== Segment start ==

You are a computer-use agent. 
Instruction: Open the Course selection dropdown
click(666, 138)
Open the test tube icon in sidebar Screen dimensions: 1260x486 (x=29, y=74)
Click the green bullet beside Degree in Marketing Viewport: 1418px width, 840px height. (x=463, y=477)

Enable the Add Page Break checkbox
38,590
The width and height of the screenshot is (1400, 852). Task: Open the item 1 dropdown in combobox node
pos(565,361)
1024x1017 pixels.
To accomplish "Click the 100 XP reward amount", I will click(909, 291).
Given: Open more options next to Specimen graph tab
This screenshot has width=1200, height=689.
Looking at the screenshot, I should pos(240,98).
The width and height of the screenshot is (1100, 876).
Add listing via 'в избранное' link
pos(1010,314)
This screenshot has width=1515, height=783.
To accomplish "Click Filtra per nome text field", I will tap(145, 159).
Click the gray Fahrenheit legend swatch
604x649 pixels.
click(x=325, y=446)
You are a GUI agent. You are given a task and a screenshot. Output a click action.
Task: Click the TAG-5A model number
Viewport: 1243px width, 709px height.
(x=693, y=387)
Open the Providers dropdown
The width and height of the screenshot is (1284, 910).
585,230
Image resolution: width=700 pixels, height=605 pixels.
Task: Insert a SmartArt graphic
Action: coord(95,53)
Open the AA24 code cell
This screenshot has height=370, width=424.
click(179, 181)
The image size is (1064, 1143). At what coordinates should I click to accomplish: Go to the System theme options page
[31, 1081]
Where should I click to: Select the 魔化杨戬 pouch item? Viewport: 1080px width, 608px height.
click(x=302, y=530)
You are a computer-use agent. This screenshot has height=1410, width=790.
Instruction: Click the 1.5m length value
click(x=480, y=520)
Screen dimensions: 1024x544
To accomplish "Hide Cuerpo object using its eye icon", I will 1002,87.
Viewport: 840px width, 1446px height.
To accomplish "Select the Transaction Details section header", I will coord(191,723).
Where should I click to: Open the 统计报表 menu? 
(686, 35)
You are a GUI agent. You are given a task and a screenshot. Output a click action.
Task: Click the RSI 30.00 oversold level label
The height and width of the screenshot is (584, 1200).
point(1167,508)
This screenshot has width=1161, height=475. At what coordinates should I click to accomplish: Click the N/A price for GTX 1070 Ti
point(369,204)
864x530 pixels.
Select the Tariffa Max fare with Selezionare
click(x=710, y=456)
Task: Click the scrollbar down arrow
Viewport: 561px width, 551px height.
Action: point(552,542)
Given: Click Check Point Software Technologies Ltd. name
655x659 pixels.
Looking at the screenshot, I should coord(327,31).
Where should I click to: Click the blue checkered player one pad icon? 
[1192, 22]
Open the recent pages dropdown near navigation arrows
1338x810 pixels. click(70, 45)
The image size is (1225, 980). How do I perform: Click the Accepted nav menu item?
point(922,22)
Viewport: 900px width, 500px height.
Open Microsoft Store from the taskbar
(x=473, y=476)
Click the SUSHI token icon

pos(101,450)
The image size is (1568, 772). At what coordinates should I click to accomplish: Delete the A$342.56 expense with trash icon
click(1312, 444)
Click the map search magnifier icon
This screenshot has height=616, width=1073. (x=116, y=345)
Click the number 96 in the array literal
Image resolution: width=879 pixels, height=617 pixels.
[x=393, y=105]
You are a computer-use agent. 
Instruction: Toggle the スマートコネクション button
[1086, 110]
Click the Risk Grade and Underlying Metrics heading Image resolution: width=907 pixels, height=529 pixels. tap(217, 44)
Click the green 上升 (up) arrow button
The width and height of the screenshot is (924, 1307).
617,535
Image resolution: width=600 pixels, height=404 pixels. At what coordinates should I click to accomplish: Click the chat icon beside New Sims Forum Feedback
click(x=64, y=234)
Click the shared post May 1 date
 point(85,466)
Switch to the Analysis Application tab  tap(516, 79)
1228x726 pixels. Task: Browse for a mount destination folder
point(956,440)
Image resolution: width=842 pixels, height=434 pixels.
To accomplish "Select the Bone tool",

== Segment end ==

TASK GOAL: Copy each line in the entries above where "number" turns up.

ANSWER AREA:
Task: Click the TAG-5A model number
Click the number 96 in the array literal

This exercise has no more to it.